Happily, most of the interview isn't about politics, and there's a rather neat Bruce Bickford claymation toon at the end.

Twinkle Tits

Decided not to go with another interview after all; continuing the tenuous Olympic connection with a performance from the Olympic Auditorium in LA, March 1970.

Someone in the comments says the animation in the beginning is by David Firth. And he's British, so there's your British/Olympics connection, audience.

Tick and Jayne

Watched Jaynestown again last night, and gorrammed if'n it ain't still one of my all-time favorite hours of television.

There's something about the way it all comes together -- it takes the most two-dimensional character on the show, the comic relief, and gives him more depth and humanity than we ever see in any other episode. It asks Big Questions -- and manages to approach those same questions, of the relationship between symbol and reality, in two different subplots, without it ever feeling forced. And while the Inara/Fess subplot is pretty standard Inara Being Wise stuff, the Book/River one has some of my favorite lines from the series and does a great job pairing off two characters who don't usually interact with each other.

It's a great episode -- legitimately funny, with a downer of an ending. If that's not vintage Whedon I don't know what is.

But while it's a Whedon show, the writer credit on this episode is Ben Edlund -- perhaps best known as the creator of The Tick.

And I got to thinking -- you know, there are a lot of ways Jayne and the Tick are similar.

They're simple and childlike, we don't really know anything about them other than their basic personality traits, they provide comedy rather than depth of character, and they seek simple solutions to their problems, usually consisting of violent mayhem.

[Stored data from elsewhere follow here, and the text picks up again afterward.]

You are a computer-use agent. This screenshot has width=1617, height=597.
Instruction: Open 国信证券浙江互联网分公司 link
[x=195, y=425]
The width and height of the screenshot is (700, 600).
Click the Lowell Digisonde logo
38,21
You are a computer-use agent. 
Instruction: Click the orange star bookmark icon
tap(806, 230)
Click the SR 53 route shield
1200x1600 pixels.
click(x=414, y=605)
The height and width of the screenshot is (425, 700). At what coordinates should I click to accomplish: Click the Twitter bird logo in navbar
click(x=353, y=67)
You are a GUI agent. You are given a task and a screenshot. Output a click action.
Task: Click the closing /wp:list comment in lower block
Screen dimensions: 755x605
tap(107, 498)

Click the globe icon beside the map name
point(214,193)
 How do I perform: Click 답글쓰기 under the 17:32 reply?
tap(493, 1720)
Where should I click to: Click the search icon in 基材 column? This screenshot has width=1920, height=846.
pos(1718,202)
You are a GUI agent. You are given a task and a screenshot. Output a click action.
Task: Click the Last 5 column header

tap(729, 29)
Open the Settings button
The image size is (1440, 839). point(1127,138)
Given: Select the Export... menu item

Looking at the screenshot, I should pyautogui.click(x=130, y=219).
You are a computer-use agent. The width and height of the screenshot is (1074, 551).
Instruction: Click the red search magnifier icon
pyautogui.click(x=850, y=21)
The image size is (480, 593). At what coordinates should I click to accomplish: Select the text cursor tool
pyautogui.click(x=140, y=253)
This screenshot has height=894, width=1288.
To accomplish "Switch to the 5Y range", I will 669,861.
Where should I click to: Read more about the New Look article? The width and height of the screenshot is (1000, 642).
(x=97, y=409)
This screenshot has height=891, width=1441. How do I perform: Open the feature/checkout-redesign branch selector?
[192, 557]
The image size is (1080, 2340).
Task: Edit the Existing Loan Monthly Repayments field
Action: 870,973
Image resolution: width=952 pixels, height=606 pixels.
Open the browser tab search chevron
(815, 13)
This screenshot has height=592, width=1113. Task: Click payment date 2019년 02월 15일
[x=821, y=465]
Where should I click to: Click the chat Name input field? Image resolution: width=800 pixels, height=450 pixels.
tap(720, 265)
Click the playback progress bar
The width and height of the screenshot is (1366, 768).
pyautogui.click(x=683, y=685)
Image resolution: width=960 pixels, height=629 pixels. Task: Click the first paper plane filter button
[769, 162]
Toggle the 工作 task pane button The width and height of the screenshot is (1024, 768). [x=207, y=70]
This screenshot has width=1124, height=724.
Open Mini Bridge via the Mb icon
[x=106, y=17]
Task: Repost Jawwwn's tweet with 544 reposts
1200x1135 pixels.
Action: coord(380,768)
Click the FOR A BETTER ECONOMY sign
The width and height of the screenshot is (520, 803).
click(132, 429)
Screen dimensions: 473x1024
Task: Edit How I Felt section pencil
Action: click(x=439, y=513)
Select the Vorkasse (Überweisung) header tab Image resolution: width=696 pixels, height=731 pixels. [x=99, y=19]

And then, of course, you get to temperament, and they're polar opposites.

The Tick is pure. He wants to do the right thing, the heroic thing, the thing that helps people. Jayne is pure id; he's not actually evil (I'd say more chaotic neutral, though people with more D&D experience can feel free to correct me on that) but he has no motivations beyond his own immediate and selfish gratification. Jayne's speech to the mudders at the end of Jaynestown is like the inverse of an inspirational Tick speech -- full of anger, despair, frustration, cynicism, nihilism, and self-loathing. It's a bitter pill: "Heroes don't exist and no one is going to help you."

Needless to say, this kind of thinking is anathema to everything the Tick stands for.

I think maybe it comes down to something like this: the Tick is an overgrown 8-year-old, and Jayne is an overgrown 14-year-old.

At any rate. Damn good television, and thought-provoking -- and it's not even my favorite episode. (That'd be the one immediately following, Out of Gas.)

Fucking Fanboys.

Dear guy who found this site searching for avengers assemble tv show sucks,

Man, life must be so much easier when you can form a strong opinion on a TV show based entirely on a single promo image.

(In fairness, yeah, that promo image is pretty bad.)

Also: According to ComicsAlliance, Jeph Loeb finally clarified the status of the two Avengers toons. Yes, Earth's Mightiest Heroes is ending to make way for Avengers Assemble -- but apparently the latter is a continuation of the former. On the whole, I'd say that's good news -- but then, I'm not the kind of guy who has to tell Google how much a show sucks before actually seeing a single frame of it.

...Actually, you know what? I, too, am going to share an opinion on Avengers Assemble based on absolutely no evidence whatsoever.

Avengers Assemble has a much less terrible theme song than Avengers: Earth's Mightiest Heroes.

You heard it here first.


Related: I've gone and updated the favesearches list again, because there is some good stuff in there.